Question

Determine whether each ordered triple is a solution of the system of equations.$$\left\{\begin{array}{rr}4 x+y-z= & 0 \\ -8 x-6 y+z= & -\frac{7}{4} \\ 3 x-y & =-\frac{9}{4}\end{array}\right.$$(a) $$\left(\frac{1}{2},-\frac{3}{4},-\frac{7}{4}\right)$$(b) $$\left(\frac{3}{2},-\frac{2}{5}, \frac{3}{5}\right)$$(c) $$\left(-\frac{1}{2}, \frac{3}{4},-\frac{5}{4}\right)$$(d) $$\left(-\frac{1}{2}, \frac{1}{6},-\frac{3}{4}\right)$$

Answer

## Question1.a:

**step1 Substitute the given triple into the first equation**

To determine if the ordered triple is a solution, we substitute the values of x, y, and z into each equation in the system. If all three equations are satisfied, then the triple is a solution. Let's start with the first equation: $$4x + y - z = 0$$.

$$4(\frac{1}{2}) + (-\frac{3}{4}) - (-\frac{7}{4})$$

Now, we perform the calculation:

$$2 - \frac{3}{4} + \frac{7}{4} = 2 + \frac{4}{4} = 2 + 1 = 3$$

Since the result, $$3$$, is not equal to $$0$$, the first equation is not satisfied. Therefore, this ordered triple is not a solution to the system.

## Question1.b:

**step1 Substitute the given triple into the first equation**

We substitute the values from the ordered triple $$(\frac{3}{2}, -\frac{2}{5}, \frac{3}{5})$$ into the first equation: $$4x + y - z = 0$$.

$$4(\frac{3}{2}) + (-\frac{2}{5}) - (\frac{3}{5})$$

Now, we perform the calculation:

$$6 - \frac{2}{5} - \frac{3}{5} = 6 - \frac{5}{5} = 6 - 1 = 5$$

Since the result, $$5$$, is not equal to $$0$$, the first equation is not satisfied. Therefore, this ordered triple is not a solution to the system.

## Question1.c:

**step1 Substitute the given triple into the first equation**

We substitute the values from the ordered triple $$(-\frac{1}{2}, \frac{3}{4}, -\frac{5}{4})$$ into the first equation: $$4x + y - z = 0$$.

__Job 1__. In the worked solution on checking ordered triples, what value does the left side of the first equation come to for the triple in part (a)?
__Job 2__. Pick up the worked solution on checking ordered triples right after its last sentence and carry it forward in the same step-by-step style.

__Data rows__.
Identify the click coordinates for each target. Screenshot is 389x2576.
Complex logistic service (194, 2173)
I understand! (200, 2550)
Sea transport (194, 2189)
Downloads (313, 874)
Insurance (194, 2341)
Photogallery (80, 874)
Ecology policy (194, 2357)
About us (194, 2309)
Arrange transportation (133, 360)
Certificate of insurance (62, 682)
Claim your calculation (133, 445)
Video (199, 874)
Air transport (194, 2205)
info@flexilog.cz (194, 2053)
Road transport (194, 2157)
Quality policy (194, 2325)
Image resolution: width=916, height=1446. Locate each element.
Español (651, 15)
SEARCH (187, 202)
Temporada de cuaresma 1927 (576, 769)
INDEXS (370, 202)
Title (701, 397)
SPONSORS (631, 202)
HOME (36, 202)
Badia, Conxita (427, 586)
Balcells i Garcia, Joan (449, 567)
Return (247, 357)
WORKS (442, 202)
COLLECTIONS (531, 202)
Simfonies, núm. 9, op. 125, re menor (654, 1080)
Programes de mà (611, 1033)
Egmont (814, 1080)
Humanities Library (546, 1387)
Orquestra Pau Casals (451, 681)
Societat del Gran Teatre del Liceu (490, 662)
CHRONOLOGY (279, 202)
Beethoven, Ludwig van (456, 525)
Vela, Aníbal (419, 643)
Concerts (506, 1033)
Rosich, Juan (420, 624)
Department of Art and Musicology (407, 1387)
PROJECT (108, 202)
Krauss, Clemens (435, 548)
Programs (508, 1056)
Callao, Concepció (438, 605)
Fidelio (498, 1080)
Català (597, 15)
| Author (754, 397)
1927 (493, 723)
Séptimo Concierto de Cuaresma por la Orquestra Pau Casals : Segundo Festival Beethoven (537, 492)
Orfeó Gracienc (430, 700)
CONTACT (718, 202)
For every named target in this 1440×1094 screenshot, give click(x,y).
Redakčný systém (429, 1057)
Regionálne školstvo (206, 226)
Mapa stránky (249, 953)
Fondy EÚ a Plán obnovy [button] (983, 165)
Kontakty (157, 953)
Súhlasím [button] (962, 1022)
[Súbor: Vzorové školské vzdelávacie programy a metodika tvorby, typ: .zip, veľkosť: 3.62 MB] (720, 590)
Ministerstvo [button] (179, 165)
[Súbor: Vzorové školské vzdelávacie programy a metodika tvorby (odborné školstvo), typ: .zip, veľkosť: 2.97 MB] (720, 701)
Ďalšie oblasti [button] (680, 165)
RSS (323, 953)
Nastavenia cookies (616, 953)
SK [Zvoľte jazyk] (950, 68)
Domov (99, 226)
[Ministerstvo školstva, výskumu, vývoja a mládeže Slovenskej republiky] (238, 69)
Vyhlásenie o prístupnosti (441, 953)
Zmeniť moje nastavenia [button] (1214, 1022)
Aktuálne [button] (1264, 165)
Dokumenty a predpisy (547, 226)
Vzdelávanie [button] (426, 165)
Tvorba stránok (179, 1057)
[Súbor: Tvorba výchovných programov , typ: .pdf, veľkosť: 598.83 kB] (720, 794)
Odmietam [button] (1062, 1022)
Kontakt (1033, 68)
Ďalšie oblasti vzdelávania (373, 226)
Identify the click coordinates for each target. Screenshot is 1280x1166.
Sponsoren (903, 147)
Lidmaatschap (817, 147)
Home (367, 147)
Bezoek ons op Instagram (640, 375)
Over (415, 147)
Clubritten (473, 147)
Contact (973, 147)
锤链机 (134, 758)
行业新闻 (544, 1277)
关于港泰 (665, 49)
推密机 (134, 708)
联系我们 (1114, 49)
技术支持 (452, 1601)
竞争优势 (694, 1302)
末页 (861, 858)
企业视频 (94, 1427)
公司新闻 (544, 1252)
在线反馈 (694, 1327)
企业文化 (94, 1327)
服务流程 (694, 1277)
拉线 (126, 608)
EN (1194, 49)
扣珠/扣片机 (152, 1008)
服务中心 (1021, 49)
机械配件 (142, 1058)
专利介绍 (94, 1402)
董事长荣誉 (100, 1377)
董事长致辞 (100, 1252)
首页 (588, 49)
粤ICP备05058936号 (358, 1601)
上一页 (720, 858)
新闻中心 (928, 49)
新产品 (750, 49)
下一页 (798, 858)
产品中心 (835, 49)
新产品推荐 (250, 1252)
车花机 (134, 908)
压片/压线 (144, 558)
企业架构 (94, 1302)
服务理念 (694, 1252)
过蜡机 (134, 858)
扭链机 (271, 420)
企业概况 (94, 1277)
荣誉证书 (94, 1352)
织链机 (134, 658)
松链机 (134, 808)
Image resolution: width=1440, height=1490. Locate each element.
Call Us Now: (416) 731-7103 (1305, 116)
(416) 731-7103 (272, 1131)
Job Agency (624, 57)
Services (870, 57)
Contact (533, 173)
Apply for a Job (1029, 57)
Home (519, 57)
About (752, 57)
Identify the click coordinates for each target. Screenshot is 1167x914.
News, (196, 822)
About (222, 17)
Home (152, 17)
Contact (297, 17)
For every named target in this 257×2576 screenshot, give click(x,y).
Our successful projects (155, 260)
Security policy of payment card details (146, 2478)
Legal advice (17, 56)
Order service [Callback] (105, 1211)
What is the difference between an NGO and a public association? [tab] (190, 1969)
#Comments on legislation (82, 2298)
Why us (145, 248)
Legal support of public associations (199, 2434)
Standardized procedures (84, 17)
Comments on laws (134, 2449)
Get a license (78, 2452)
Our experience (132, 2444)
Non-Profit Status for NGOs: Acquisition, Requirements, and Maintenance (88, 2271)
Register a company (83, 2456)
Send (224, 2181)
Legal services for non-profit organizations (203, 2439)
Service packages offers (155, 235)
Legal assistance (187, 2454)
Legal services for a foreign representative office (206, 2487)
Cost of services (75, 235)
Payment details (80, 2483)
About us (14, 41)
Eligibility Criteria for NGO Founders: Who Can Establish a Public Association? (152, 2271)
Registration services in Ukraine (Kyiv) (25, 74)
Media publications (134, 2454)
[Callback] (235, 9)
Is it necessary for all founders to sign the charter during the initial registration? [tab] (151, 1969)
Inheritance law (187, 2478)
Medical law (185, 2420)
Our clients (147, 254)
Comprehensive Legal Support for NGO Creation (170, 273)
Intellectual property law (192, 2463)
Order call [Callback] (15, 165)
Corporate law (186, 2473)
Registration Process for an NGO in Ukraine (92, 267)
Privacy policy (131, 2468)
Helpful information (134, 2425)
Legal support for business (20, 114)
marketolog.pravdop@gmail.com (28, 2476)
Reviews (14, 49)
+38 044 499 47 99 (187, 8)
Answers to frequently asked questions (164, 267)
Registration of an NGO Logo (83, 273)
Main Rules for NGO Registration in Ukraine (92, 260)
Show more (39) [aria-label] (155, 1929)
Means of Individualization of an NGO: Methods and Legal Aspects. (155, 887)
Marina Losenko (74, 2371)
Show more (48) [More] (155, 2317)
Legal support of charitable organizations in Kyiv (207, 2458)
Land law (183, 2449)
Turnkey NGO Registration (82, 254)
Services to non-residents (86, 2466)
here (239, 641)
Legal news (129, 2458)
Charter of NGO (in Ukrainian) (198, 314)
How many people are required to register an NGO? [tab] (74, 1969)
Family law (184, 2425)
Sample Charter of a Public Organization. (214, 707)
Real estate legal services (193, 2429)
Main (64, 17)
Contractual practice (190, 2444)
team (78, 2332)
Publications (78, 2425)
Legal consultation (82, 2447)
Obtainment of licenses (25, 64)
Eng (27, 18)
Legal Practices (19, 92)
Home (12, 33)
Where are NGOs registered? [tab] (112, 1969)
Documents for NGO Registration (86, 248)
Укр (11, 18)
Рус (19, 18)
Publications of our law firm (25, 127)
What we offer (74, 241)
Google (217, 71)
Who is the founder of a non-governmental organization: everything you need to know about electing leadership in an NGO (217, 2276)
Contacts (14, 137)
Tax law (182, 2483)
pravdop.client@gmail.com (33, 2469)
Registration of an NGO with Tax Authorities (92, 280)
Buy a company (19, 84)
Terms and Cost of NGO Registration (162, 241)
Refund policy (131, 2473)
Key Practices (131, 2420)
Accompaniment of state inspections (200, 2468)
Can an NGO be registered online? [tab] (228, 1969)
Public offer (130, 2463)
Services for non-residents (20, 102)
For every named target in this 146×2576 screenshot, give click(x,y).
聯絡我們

__Right answer 1__. It comes to 3.

__Right answer 2__.
$$4(-\frac{1}{2}) + \frac{3}{4} - (-\frac{5}{4})$$

Now, we perform the calculation:

$$-2 + \frac{3}{4} + \frac{5}{4} = -2 + \frac{8}{4} = -2 + 2 = 0$$

Since the result is $$0$$, the first equation is satisfied. We proceed to check the second equation.

**step2 Substitute the given triple into the second equation**

Next, we substitute the values from the ordered triple $$(-\frac{1}{2}, \frac{3}{4}, -\frac{5}{4})$$ into the second equation: $$-8x - 6y + z = -\frac{7}{4}$$.

$$-8(-\frac{1}{2}) - 6(\frac{3}{4}) + (-\frac{5}{4})$$

Now, we perform the calculation:

$$4 - \frac{18}{4} - \frac{5}{4} = 4 - \frac{23}{4} = \frac{16}{4} - \frac{23}{4} = -\frac{7}{4}$$

Since the result is $$-\frac{7}{4}$$, the second equation is satisfied. We proceed to check the third equation.

**step3 Substitute the given triple into the third equation**

Finally, we substitute the values from the ordered triple $$(-\frac{1}{2}, \frac{3}{4}, -\frac{5}{4})$$ into the third equation: $$3x - y = -\frac{9}{4}$$.

$$3(-\frac{1}{2}) - \frac{3}{4}$$

Now, we perform the calculation:

$$-\frac{3}{2} - \frac{3}{4} = -\frac{6}{4} - \frac{3}{4} = -\frac{9}{4}$$

Since the result is $$-\frac{9}{4}$$, the third equation is satisfied. As all three equations are satisfied, this ordered triple is a solution to the system.

## Question1.d:

**step1 Substitute the given triple into the first equation**

We substitute the values from the ordered triple $$(-\frac{1}{2}, \frac{1}{6}, -\frac{3}{4})$$ into the first equation: $$4x + y - z = 0$$.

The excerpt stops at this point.